▸ THE PROBLEM: A verbatim reproduction of the lines below, from the line containing "You are a computer-use agent. This" through the line containing "Given: Click the 首页 breadcrumb link", both ends included, is the whole required output.

(Beginning of SUPPLIED RECORDS)

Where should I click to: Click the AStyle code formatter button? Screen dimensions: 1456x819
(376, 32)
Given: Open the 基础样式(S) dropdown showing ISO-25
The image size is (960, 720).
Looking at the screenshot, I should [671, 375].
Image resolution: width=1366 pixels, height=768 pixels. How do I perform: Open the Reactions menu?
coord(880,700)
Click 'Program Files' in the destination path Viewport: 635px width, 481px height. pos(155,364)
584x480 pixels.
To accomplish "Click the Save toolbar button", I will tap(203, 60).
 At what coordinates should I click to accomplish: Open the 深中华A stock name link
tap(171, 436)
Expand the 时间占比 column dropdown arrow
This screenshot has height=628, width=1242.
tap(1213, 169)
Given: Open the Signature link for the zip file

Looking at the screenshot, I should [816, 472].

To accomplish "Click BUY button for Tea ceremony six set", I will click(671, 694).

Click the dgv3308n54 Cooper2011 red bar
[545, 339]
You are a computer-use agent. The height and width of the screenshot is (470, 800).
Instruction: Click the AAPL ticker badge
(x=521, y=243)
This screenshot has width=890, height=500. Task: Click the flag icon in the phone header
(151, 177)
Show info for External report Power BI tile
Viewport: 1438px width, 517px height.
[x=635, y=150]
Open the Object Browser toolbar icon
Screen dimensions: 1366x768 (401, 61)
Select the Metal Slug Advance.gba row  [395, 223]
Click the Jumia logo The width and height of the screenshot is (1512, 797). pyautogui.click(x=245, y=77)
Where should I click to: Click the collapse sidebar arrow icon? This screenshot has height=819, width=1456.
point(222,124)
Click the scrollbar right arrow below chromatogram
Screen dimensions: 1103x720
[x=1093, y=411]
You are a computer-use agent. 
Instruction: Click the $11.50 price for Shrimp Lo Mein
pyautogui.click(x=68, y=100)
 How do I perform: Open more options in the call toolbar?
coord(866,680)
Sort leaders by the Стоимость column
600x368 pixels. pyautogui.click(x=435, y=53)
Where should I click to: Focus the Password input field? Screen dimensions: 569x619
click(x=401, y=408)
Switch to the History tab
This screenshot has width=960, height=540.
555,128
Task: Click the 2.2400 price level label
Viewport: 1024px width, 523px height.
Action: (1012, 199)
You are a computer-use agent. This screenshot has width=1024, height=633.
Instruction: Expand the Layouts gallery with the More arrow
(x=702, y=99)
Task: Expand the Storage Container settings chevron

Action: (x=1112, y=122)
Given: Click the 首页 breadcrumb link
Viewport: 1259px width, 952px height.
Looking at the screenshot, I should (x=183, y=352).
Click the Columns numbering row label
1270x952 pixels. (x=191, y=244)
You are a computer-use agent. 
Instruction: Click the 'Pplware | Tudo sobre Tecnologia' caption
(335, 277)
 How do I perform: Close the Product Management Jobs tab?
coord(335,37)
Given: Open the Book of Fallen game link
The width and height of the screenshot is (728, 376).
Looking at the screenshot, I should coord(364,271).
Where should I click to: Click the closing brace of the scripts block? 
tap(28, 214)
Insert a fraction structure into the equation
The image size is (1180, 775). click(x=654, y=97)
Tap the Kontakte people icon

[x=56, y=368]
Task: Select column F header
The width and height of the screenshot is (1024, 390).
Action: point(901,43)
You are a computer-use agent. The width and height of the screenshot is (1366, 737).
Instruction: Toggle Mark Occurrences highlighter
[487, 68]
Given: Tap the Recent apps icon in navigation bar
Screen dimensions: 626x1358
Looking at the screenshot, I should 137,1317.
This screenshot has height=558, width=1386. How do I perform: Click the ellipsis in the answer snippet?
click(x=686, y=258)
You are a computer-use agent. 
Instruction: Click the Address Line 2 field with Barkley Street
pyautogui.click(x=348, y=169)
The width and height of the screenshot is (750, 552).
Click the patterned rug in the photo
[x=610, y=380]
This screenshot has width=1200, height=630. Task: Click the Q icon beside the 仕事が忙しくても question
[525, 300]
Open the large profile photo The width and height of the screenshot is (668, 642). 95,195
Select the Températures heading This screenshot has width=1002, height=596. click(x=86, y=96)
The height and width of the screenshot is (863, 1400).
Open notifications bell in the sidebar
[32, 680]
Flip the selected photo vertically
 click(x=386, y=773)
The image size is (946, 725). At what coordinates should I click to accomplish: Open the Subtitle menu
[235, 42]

(End of SUPPLIED RECORDS)

▸ ANSWER SPACE:
You are a computer-use agent. This screenshot has width=1024, height=633.
Instruction: Expand the Layouts gallery with the More arrow
(x=702, y=99)
Task: Expand the Storage Container settings chevron

Action: (x=1112, y=122)
Given: Click the 首页 breadcrumb link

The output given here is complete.